Rewrite the records from the line with "Task: Click the" through the end of the records, replacing "dropdown" with "menu" and changing nothing else. Omit the pictures from your answer.

— BEGIN TASK INPUTS —

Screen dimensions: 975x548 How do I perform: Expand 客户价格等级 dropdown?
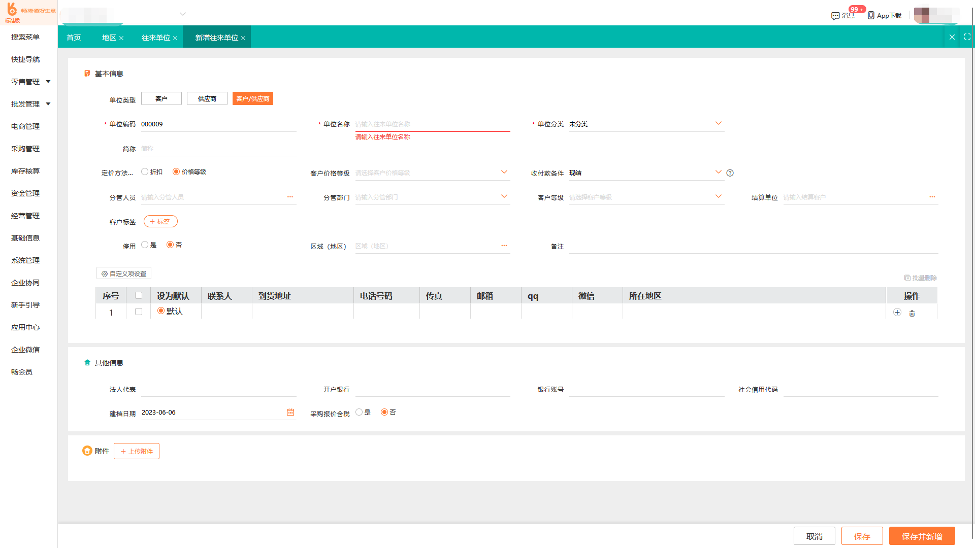click(506, 173)
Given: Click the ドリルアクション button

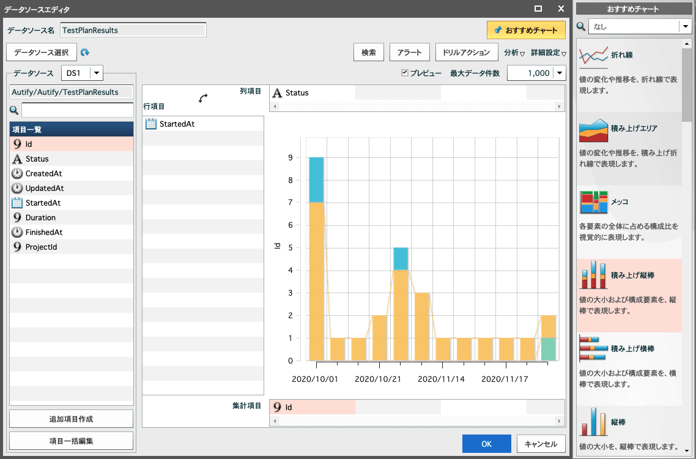Looking at the screenshot, I should [467, 53].
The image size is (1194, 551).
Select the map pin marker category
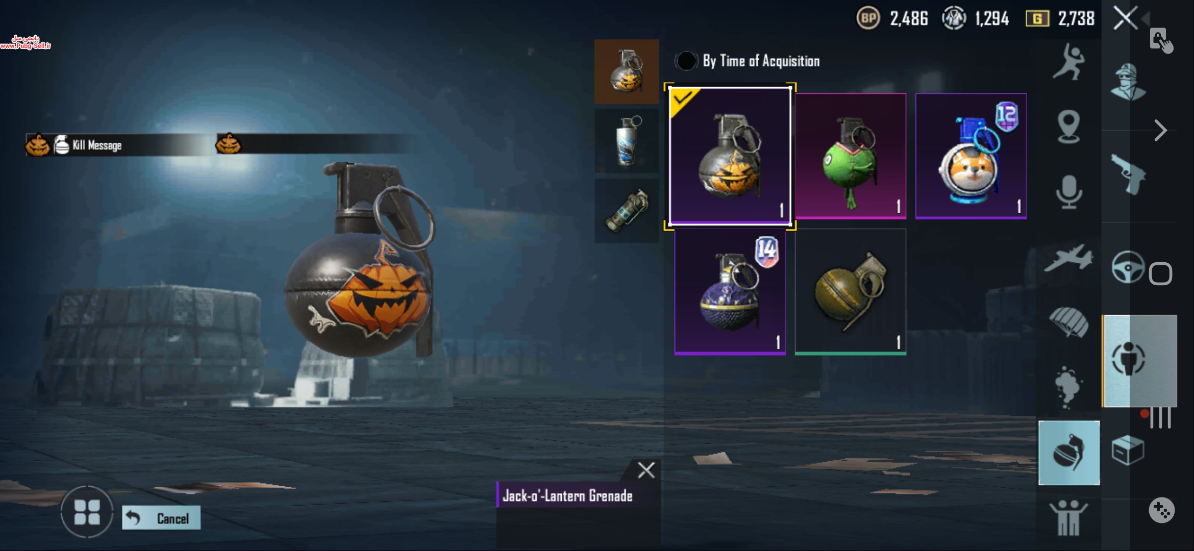click(1068, 127)
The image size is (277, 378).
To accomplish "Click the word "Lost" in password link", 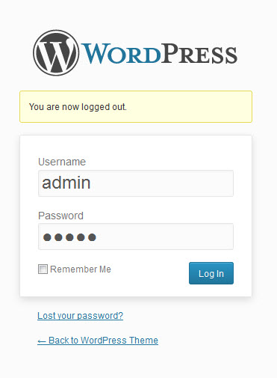I will point(46,316).
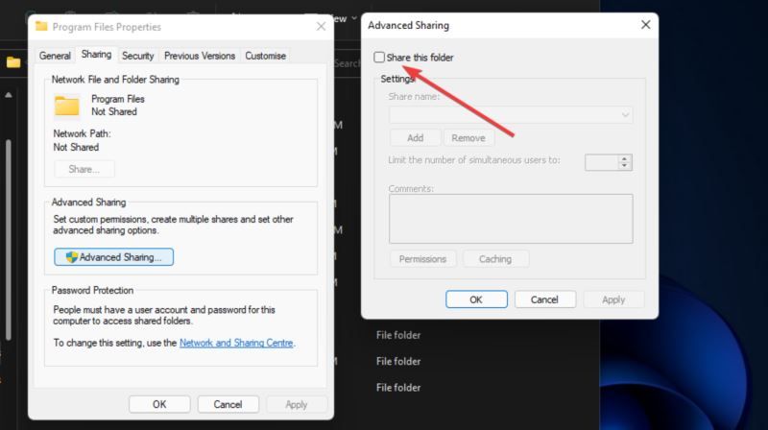Click Cancel in Program Files Properties
The width and height of the screenshot is (768, 430).
228,404
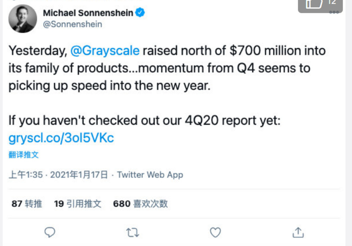The height and width of the screenshot is (246, 352).
Task: View the 87 转推 retweets list
Action: tap(27, 204)
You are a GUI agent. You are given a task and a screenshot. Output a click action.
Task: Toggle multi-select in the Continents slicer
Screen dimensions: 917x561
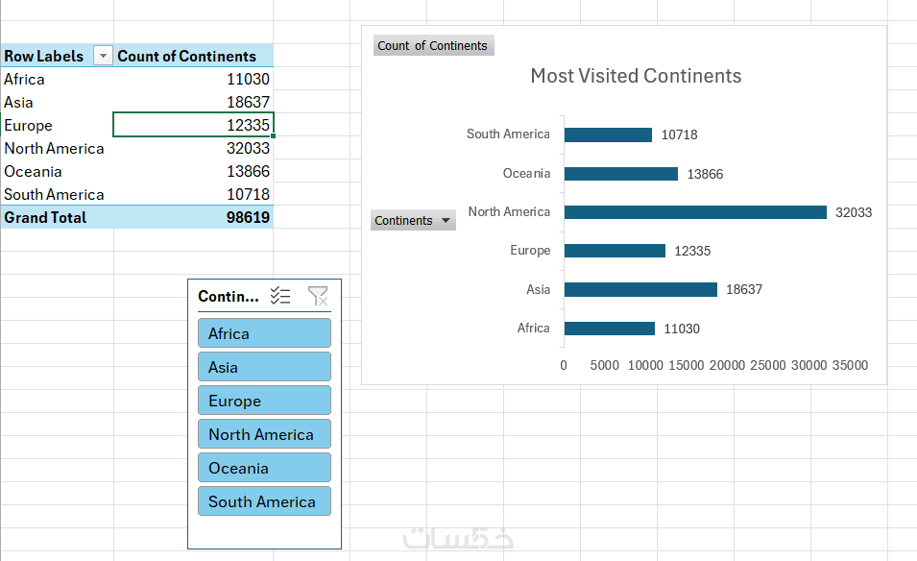[280, 296]
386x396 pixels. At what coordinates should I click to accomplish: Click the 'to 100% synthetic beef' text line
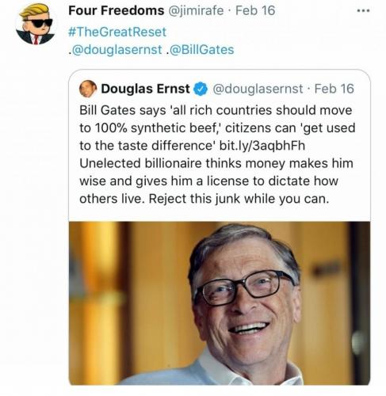(217, 128)
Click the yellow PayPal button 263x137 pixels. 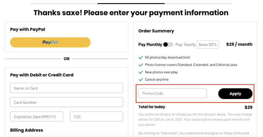coord(50,42)
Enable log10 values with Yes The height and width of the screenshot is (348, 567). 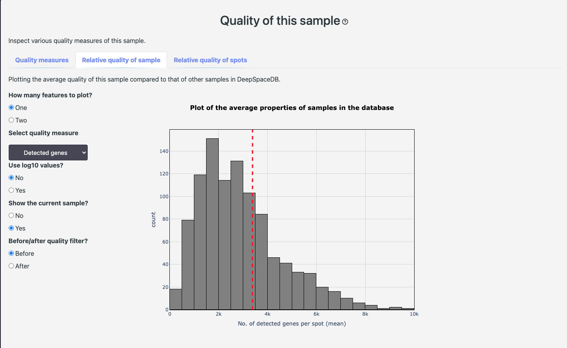11,190
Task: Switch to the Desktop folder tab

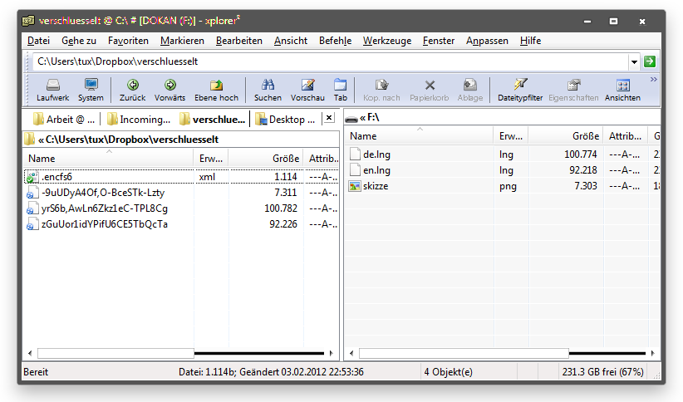Action: pos(286,119)
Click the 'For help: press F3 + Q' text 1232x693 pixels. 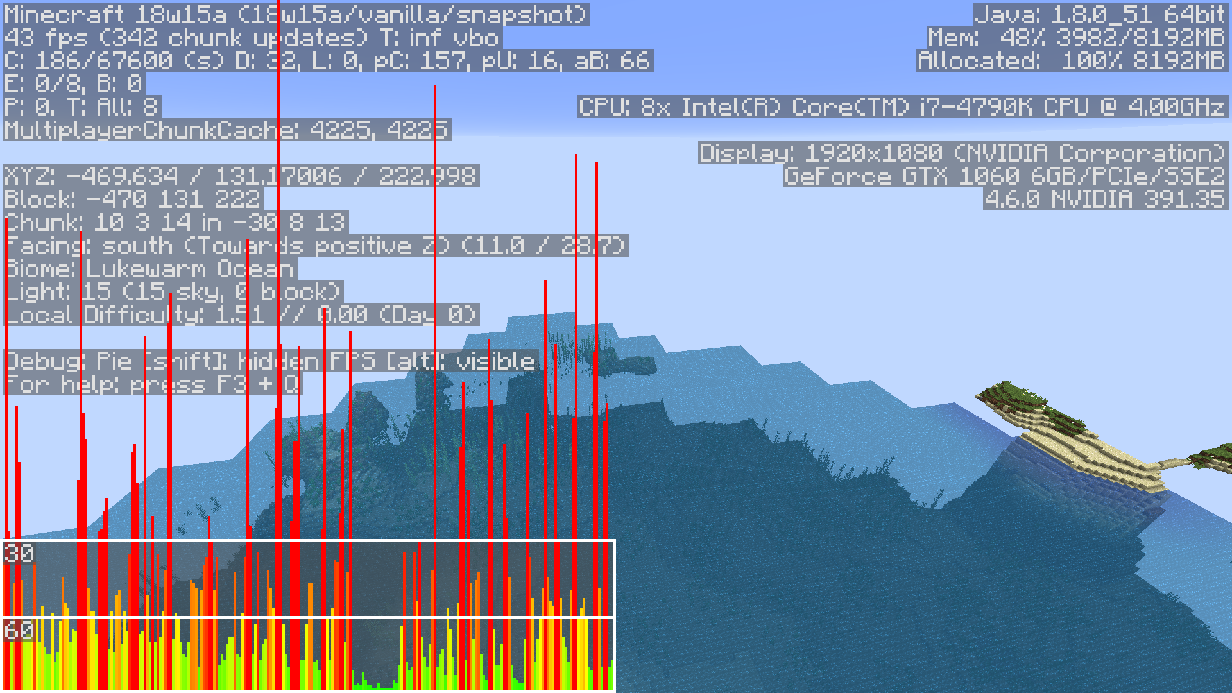click(151, 384)
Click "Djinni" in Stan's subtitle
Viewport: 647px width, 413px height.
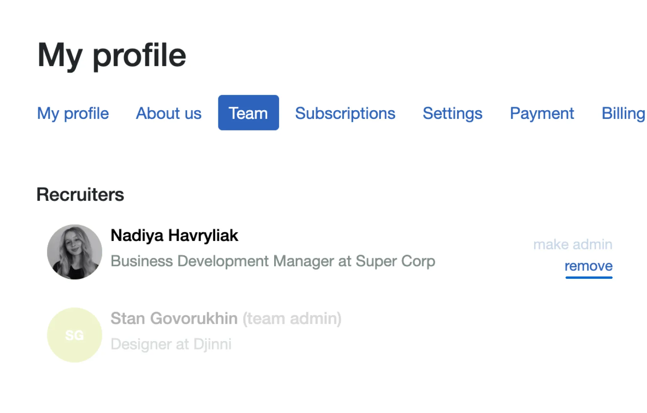212,344
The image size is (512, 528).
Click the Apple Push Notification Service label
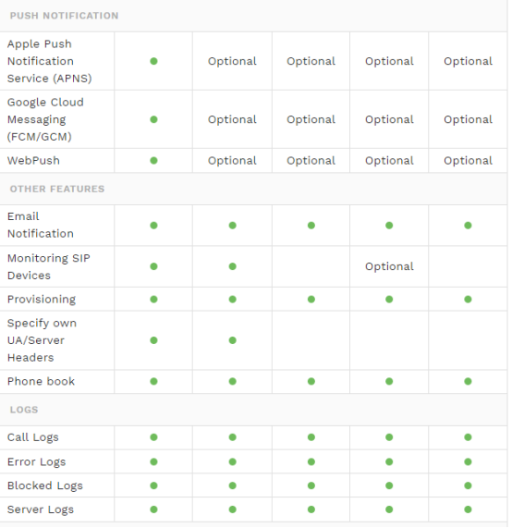(50, 61)
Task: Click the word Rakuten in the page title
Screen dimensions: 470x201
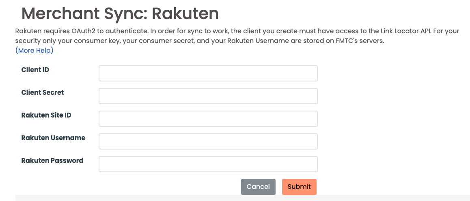Action: coord(185,14)
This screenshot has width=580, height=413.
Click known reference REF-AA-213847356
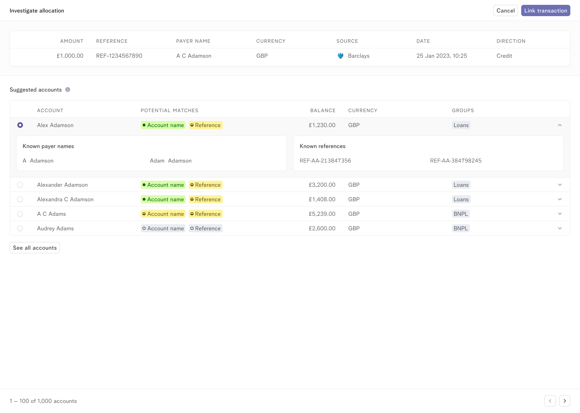tap(325, 161)
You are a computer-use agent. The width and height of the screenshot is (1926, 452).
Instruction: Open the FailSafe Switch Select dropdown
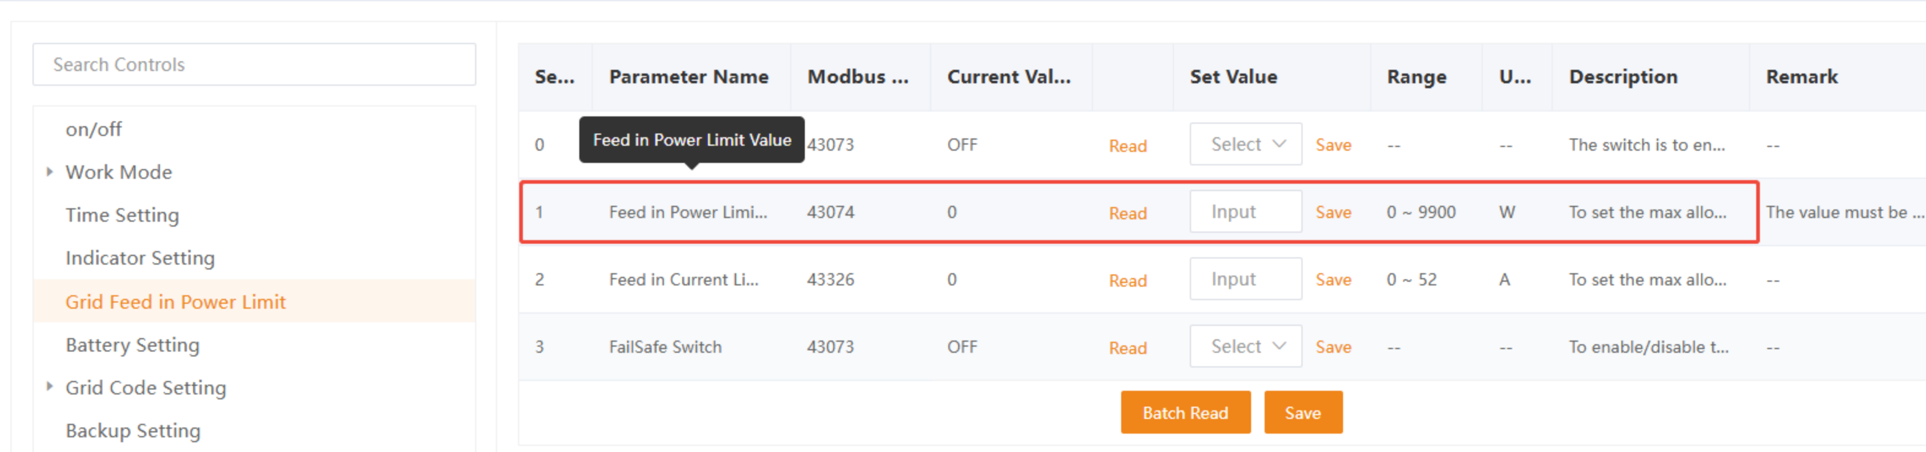pos(1245,347)
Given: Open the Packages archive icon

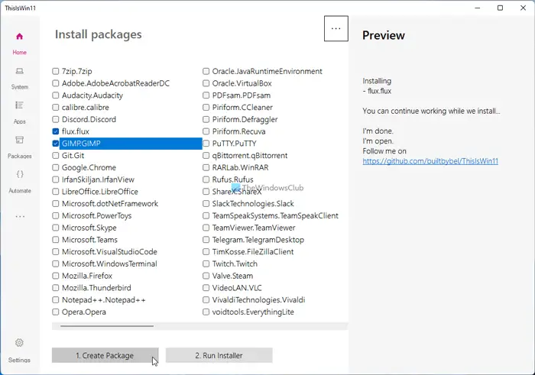Looking at the screenshot, I should 19,141.
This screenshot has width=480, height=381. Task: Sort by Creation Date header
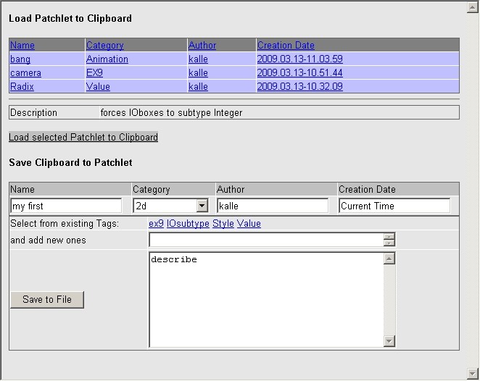coord(286,45)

— END TASK INPUTS —

## RESPONSE TO THE EXERCISE
Task: Click the word Rakuten in the page title
Screen dimensions: 470x201
Action: coord(185,14)
This screenshot has width=580, height=413.
Click known reference REF-AA-213847356
tap(325, 161)
You are a computer-use agent. The width and height of the screenshot is (1926, 452).
Instruction: Open the FailSafe Switch Select menu
pos(1245,347)
Given: Open the Packages archive icon

Looking at the screenshot, I should 19,141.
This screenshot has width=480, height=381. Task: Sort by Creation Date header
coord(286,45)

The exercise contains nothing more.